The result should be every line in the data below that carries the string "date".
[MATERIAL FOR THE TASK — start]
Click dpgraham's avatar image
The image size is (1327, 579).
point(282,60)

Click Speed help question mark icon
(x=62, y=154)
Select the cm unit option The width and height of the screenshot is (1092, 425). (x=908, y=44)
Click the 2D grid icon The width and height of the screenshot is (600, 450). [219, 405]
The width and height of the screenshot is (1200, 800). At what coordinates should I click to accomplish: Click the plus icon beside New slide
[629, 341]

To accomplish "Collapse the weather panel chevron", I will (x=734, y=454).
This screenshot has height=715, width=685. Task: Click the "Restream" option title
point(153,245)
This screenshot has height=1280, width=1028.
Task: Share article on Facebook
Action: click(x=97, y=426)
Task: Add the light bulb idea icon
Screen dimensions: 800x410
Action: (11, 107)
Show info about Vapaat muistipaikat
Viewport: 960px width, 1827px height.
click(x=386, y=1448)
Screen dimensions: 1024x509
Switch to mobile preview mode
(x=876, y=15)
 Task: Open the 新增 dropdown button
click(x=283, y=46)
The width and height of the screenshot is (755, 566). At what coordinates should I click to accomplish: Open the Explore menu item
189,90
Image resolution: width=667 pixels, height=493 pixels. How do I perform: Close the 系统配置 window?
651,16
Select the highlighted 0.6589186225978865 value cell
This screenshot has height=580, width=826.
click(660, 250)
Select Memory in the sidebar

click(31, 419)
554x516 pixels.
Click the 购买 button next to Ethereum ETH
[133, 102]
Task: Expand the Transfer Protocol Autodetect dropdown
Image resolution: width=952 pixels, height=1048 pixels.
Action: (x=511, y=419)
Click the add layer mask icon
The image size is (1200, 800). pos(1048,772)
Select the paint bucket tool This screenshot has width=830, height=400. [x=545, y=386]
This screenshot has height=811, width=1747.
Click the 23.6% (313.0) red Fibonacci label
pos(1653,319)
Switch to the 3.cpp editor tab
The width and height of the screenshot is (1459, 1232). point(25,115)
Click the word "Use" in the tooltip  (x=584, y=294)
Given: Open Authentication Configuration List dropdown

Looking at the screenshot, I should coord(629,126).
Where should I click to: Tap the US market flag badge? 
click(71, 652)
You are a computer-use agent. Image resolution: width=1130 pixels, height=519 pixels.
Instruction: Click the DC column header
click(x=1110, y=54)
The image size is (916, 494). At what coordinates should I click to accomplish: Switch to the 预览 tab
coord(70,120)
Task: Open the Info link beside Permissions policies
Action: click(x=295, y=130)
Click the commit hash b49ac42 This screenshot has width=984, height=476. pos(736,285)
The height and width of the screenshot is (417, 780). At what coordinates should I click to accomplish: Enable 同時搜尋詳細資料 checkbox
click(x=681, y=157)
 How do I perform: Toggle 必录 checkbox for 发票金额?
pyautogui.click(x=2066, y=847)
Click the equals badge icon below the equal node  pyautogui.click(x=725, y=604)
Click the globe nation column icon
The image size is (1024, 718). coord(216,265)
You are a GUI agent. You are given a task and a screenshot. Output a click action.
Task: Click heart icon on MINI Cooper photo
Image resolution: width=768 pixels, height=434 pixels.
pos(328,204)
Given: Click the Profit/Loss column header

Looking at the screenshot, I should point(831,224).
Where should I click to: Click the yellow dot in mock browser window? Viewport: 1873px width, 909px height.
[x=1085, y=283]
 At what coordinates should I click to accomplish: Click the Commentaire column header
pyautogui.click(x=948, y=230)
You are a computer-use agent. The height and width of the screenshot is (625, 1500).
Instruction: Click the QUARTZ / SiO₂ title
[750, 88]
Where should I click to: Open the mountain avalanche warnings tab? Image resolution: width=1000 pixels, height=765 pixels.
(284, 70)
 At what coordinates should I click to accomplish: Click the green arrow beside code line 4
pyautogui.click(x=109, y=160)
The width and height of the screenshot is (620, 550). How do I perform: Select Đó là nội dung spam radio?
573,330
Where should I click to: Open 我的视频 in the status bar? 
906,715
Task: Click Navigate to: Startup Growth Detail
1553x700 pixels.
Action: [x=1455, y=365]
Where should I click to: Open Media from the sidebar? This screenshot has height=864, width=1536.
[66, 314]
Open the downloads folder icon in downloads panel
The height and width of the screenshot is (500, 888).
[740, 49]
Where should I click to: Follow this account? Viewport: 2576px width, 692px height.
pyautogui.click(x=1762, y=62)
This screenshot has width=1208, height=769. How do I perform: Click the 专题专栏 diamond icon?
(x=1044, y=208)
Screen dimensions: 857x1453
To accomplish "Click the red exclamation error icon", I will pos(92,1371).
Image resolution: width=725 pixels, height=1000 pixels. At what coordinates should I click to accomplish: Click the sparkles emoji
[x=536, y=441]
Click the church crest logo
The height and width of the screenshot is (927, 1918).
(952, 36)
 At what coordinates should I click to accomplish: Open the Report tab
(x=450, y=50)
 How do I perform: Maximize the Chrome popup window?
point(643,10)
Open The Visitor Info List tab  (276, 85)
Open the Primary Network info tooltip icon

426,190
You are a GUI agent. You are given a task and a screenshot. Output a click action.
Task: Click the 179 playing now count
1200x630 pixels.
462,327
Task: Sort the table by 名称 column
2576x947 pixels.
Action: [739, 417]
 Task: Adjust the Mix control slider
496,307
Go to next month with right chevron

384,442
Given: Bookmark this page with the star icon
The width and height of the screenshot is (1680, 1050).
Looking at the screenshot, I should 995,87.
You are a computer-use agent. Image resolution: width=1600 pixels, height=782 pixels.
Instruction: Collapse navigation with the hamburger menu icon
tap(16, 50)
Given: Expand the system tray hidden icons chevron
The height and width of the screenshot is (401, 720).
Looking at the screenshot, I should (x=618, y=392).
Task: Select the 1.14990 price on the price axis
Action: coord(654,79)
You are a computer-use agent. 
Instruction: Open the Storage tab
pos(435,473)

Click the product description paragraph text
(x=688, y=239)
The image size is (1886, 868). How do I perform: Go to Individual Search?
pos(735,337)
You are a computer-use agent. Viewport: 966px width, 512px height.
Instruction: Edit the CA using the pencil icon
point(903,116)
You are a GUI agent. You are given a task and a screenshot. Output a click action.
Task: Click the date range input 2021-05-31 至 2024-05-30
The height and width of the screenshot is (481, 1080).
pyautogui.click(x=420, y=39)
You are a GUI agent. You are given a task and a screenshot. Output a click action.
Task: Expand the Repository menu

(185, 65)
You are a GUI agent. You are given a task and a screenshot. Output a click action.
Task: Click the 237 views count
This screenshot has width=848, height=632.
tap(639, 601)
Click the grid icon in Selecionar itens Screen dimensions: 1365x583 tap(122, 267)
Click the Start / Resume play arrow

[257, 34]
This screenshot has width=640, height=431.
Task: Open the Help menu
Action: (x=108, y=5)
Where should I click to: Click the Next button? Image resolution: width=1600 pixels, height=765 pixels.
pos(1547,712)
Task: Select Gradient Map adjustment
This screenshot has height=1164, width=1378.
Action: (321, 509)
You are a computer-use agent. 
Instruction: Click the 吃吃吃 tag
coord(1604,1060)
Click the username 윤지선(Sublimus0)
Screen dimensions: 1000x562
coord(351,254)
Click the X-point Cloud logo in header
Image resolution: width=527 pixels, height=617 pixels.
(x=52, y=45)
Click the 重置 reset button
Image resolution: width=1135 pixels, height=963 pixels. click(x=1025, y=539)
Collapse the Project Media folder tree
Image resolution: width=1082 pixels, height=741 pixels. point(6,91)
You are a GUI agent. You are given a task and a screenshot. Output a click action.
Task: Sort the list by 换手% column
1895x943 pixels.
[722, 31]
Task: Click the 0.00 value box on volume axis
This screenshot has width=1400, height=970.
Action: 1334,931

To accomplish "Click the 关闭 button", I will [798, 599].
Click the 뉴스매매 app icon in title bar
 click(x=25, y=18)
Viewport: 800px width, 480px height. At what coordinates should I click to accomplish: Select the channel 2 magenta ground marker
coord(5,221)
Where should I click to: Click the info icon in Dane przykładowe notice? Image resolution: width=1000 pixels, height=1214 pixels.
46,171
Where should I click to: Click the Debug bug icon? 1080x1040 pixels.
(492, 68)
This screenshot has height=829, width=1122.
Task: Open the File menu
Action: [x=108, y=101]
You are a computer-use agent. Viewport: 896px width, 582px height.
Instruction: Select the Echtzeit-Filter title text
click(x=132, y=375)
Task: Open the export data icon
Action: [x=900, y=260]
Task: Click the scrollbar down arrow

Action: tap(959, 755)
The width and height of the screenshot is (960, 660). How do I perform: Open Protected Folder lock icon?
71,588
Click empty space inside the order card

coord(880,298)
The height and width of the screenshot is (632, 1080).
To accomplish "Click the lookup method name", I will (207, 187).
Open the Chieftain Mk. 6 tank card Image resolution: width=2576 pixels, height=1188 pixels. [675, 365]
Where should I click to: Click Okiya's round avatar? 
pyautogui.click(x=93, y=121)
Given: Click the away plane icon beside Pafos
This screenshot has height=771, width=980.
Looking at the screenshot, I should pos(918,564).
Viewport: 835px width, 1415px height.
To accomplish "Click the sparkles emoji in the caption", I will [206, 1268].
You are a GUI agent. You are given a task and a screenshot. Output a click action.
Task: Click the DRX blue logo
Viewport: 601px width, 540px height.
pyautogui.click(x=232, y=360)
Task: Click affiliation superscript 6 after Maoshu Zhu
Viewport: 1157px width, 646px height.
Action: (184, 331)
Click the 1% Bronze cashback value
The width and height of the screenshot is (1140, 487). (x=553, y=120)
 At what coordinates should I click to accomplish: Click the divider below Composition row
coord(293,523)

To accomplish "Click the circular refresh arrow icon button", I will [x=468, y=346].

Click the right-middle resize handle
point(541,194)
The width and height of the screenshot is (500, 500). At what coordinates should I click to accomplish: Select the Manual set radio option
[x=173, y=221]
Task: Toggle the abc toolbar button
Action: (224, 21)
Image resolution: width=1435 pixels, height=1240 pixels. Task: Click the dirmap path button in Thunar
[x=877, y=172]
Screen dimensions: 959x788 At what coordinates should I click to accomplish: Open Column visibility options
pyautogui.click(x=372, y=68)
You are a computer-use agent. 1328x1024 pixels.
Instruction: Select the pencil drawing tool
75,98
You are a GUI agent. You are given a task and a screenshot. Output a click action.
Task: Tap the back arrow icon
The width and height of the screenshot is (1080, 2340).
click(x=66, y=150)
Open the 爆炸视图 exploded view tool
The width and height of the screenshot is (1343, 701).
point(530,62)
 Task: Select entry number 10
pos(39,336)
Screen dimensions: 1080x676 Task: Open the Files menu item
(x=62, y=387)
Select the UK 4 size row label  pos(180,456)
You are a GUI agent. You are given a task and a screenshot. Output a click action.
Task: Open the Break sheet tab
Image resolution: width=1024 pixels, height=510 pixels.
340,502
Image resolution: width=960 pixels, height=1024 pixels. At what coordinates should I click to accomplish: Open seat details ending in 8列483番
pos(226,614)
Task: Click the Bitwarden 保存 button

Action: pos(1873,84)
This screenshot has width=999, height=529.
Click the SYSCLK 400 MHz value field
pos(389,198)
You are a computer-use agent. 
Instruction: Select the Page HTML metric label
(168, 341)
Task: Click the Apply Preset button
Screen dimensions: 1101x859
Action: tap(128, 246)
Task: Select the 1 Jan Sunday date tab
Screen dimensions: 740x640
[MATERIAL FOR THE TASK — finish]
REPLY TO THE TASK -
Task: Click the date range input 2021-05-31 至 2024-05-30
Task: Select the 1 Jan Sunday date tab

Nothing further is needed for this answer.